Content starts
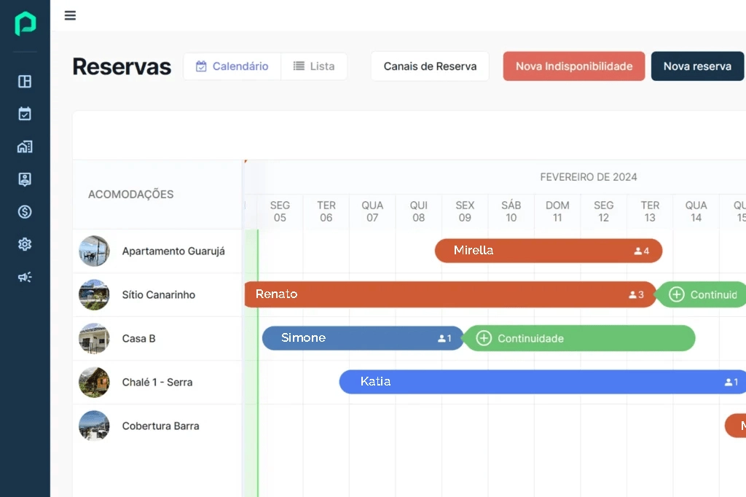Click Continuidade plus bar in Casa B

pyautogui.click(x=579, y=338)
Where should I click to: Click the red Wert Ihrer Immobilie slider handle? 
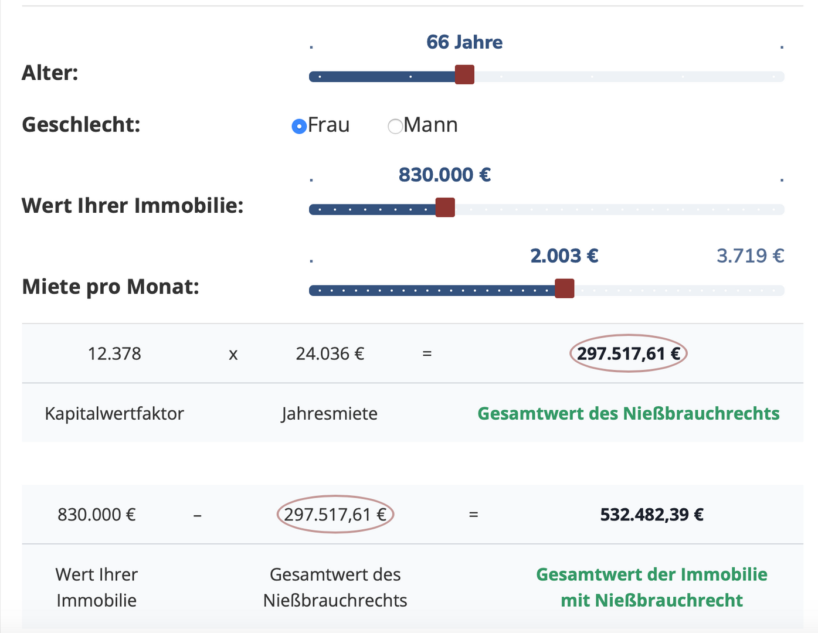tap(445, 207)
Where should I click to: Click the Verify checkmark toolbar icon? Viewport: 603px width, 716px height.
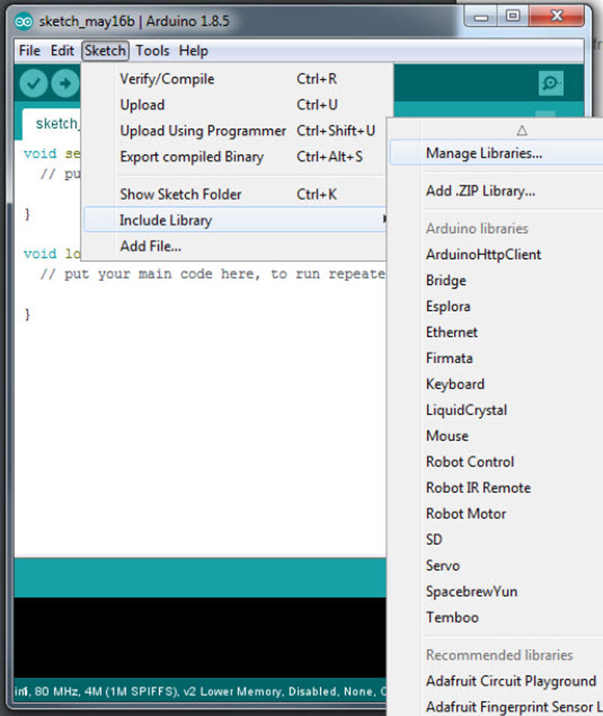[32, 83]
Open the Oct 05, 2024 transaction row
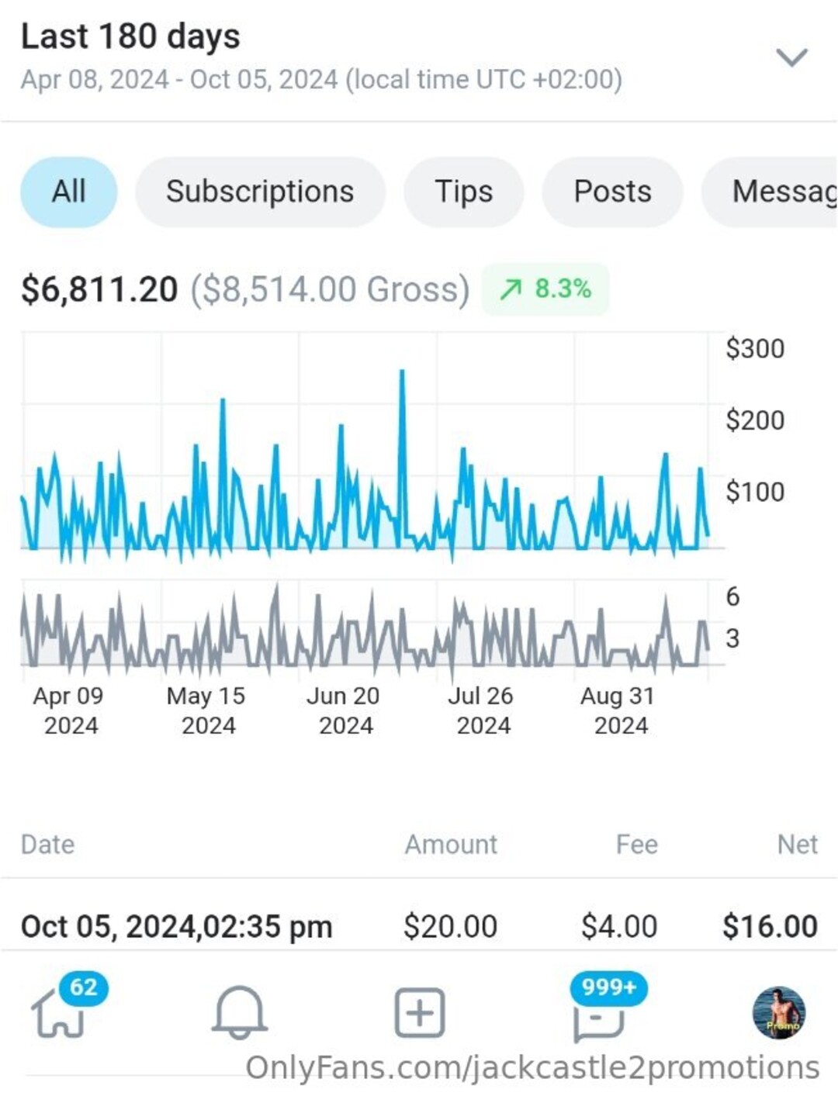 419,926
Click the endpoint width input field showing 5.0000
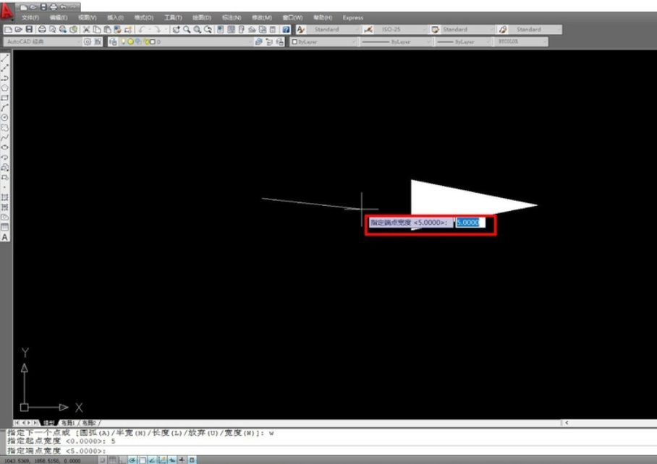This screenshot has height=464, width=657. coord(468,223)
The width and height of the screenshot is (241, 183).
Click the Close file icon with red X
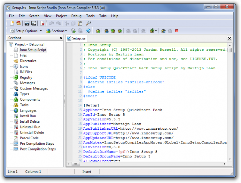click(42, 23)
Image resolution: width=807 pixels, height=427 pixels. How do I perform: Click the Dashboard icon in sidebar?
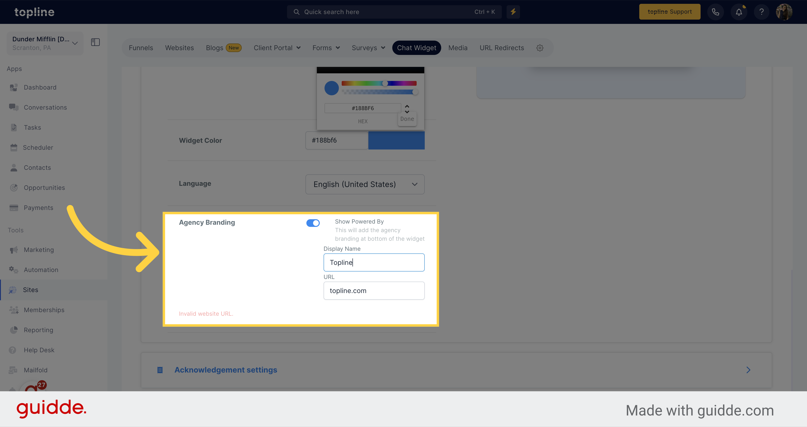tap(14, 87)
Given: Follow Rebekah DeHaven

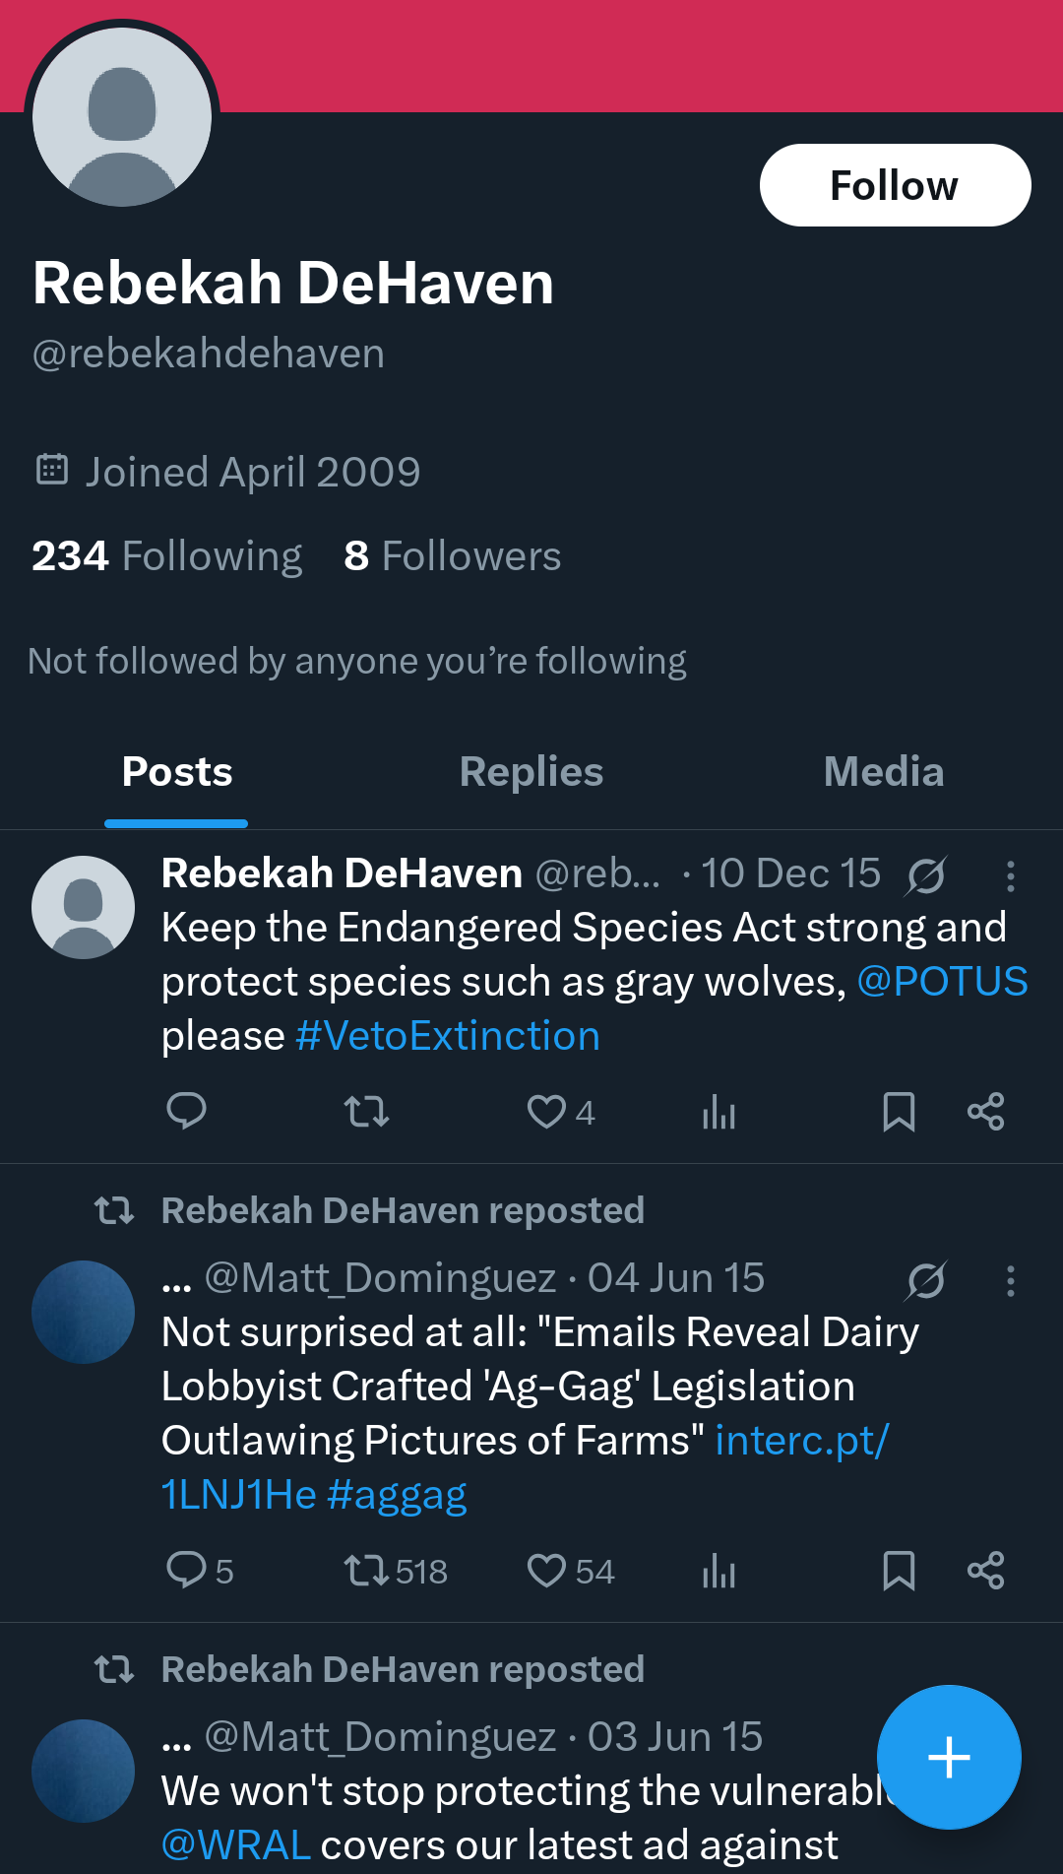Looking at the screenshot, I should coord(895,185).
Content ends
** Aim of the task **
The lines wanted run from the one with "The width and" through the final line of the data; repeat them word for word and skip every picture.

** Answer for the task **
The width and height of the screenshot is (241, 183).
Click the Close file icon with red X
click(42, 23)
Image resolution: width=807 pixels, height=427 pixels. How do I perform: Click the Dashboard icon in sidebar?
tap(14, 87)
Given: Follow Rebekah DeHaven

Looking at the screenshot, I should coord(895,185).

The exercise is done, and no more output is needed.